After something of a shaky start, James Harden once again asserted himself as one of Team USA’s foremost leaders, tallying 12 points on 4-of-8 shooting to go along with three steals.
Kyrie Irving, meanwhile, finished a perfect 5-of-5 from the floor—most of them on aggressive takes to the tin—en route to 12 of his own (and five assists).
It wasn’t all sunshine and lollipops, of course: The team’s perimeter defense, while aggressive, was at times overly so, allowing the DR’s speedy guards easy access to the paint. Similarly, 12 turnovers—tune-up or not—won’t sit well with Krzyzewski and his staff.
Still, for a team seeking an identity in the wake of Paul George’s devastating injury and Kevin Durant’s last-second withdrawal, Wednesday’s blowout all but confirmed that Team USA’s FIBA hopes hinge on two things: guard play, and its ability to score in transition—preferably off of opponent miscues.
Now the time comes to decide who, exactly, will be asked to execute Krzyzewski’s grand strategy.
On the broadcast, Colangelo asked about when cuts will come, says, "Maybe a little bit tonight, maybe sometime after Friday night.— Aaron Falk (@tribjazz) August 21, 2014
At this point, nine players seem like certain locks: Stephen Curry, James Harden, Kyrie Irving, Anthony Davis, Klay Thompson, Rudy Gay (Paul’s de-facto replacement), DeMarcus Cousins and Derrick Rose, who sat out Wednesday’s action with minor knee soreness.
With just 10 days before Team USA’s FIBA kickoff, the frontcourt remains by far its biggest conundrum. Unlike his guards, Krzyzewski’s forwards and centers offer vastly different skill sets and strengths depending on the prospective opponent.
Spain and Brazil, for example, boast the kind of size that could give our frontcourt fits, while a team like Lithuania—savvy and pass-happy—would be best matched by more length and athleticism.
So how will the dilemma sort itself out? ESPN’s Kevin Pelton (Insider subscription required) provides the best rationale for why Faried and Lillard in particular might be on the outside looking in come Friday morning:
The other concern for the USA is foul trouble for both starting center Anthony Davis and Plumlee, which would leave Faried as the team's center. Keeping Cousins would give the USA a third true center and more depth inside.

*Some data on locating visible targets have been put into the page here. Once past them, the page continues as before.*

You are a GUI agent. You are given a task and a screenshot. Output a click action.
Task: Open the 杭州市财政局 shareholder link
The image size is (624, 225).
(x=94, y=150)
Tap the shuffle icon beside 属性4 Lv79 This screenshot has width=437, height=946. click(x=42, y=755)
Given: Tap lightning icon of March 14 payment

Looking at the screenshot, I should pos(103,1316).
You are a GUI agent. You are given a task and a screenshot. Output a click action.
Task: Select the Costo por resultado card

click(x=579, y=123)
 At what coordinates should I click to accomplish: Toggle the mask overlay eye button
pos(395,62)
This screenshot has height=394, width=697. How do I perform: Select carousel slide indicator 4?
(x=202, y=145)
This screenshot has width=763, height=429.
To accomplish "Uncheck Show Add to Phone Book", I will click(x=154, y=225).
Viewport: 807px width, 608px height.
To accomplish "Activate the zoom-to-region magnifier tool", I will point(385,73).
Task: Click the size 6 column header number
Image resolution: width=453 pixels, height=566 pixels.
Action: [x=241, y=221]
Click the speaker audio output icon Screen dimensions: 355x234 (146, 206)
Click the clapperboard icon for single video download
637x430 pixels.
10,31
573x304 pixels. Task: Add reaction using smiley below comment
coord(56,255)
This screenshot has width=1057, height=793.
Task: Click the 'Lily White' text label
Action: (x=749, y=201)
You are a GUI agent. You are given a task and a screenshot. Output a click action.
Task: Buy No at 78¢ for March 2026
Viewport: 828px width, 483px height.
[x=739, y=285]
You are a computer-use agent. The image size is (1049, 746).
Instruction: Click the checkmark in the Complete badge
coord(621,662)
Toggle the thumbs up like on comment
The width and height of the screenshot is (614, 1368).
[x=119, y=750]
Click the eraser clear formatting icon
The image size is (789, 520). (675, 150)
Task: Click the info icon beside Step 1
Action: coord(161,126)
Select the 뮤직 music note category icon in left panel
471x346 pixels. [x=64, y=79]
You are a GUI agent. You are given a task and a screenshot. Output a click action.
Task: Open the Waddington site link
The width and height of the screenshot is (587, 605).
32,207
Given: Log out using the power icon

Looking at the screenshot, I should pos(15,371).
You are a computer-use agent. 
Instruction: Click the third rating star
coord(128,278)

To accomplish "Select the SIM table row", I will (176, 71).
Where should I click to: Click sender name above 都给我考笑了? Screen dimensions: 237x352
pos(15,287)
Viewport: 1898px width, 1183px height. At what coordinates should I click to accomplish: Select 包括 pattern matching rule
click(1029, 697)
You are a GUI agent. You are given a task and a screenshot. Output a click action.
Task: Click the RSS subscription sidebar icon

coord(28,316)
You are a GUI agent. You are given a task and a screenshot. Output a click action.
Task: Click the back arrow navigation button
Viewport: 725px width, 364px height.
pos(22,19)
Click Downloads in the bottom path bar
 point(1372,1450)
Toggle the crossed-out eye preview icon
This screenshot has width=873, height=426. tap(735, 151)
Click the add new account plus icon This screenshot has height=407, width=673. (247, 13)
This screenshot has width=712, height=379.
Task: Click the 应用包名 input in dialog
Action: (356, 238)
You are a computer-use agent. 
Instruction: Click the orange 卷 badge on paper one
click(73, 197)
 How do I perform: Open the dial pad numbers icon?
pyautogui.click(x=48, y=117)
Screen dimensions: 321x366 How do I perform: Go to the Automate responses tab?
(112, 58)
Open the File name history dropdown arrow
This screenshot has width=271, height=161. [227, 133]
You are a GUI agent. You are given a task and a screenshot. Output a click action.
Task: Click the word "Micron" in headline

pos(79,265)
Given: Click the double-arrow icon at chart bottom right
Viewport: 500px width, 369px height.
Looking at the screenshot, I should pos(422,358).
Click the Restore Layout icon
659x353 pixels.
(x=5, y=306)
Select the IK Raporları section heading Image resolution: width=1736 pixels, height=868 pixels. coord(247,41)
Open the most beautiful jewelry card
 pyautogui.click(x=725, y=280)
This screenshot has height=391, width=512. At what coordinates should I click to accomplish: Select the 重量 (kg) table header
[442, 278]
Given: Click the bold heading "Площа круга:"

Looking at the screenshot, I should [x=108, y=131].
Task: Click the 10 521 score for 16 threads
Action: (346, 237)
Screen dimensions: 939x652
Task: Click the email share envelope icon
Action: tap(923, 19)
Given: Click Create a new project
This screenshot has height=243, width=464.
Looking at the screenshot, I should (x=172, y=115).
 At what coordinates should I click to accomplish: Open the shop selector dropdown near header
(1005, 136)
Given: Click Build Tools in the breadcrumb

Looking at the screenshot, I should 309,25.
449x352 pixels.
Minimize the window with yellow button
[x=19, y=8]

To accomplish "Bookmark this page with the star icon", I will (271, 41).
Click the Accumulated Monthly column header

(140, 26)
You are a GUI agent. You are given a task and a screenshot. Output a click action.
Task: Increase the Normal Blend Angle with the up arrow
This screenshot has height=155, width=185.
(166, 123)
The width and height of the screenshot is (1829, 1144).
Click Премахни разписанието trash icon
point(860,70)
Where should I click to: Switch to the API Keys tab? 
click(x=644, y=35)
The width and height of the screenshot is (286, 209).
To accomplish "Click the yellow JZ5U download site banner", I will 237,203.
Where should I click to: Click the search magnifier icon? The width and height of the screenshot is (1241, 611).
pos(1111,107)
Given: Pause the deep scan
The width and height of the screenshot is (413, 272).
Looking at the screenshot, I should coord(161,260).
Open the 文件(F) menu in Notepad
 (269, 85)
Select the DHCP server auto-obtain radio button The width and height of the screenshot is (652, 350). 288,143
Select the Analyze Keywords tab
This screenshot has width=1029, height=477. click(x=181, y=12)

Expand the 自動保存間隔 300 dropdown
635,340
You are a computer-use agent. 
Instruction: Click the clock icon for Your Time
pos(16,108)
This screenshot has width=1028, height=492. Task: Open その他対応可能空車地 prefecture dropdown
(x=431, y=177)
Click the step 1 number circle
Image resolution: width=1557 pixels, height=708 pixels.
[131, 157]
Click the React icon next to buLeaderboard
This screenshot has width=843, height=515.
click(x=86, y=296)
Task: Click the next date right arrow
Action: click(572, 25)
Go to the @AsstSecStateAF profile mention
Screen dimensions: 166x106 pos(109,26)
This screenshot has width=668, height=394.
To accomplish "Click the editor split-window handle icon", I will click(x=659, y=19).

It's certainly possible that the World Cup roster could feature both Cousins and Faried. While cutting Plumlee would create the same problems as cutting Cousins, USA Basketball could go with a bigger roster than anticipated and make one of the forwards or third point guard Damian Lillard the final cut. But if it comes down to Cousins vs. Faried, I would prioritize Spain above any other possible matchup.
Cousins' case is especially compelling. Given the axe his last Team USA go-round, the Sacramento Kings center—fresh off a breakout year in which he averaged 22.7 points and 11.7 rebounds—has emerged as a viable Olympics contender, and earned his coach’s praise in the process:
"All the coaches were really pleased with DeMarcus and how he played," Krzyzewski said during an August 5 teleconference. "Look, his attitude is tremendous because he wouldn't keep coming back to be a part of Team USA if it didn't mean something to him. We recognize that."
Another possible wrinkle: the health of Rose, who after missing the better part of the past two NBA seasons recovering from knee injuries, no doubt has his sight set squarely on the bigger picture.
With so many guards already at his disposal, it’s possible Krzyzewski could compel Rose to pull the plug on his summer comeback, lest assistant coach Tom Thibodeau risk going even longer without his superstar floor general.
Whatever his and Team USA president Jerry Colangelo’s ultimate decision, Krzyzewski is about to face perhaps his biggest international challenge since taking over as head coach in 2006, two years after an epic Athens meltdown that saw the team fail to capture gold for the first time since 1988.
Given the weapons at our disposal, the response should be: No problem. Tempered, that is, by the humble memory of what happened in Greece 10 years ago.
Wednesday’s blowout proved Team USA has more than enough talent to survive. Whether they can thrive enough to capture gold for a fourth straight world competition, however, will depend on how Krzyzewski opts to approach what promises to be a painful final cut.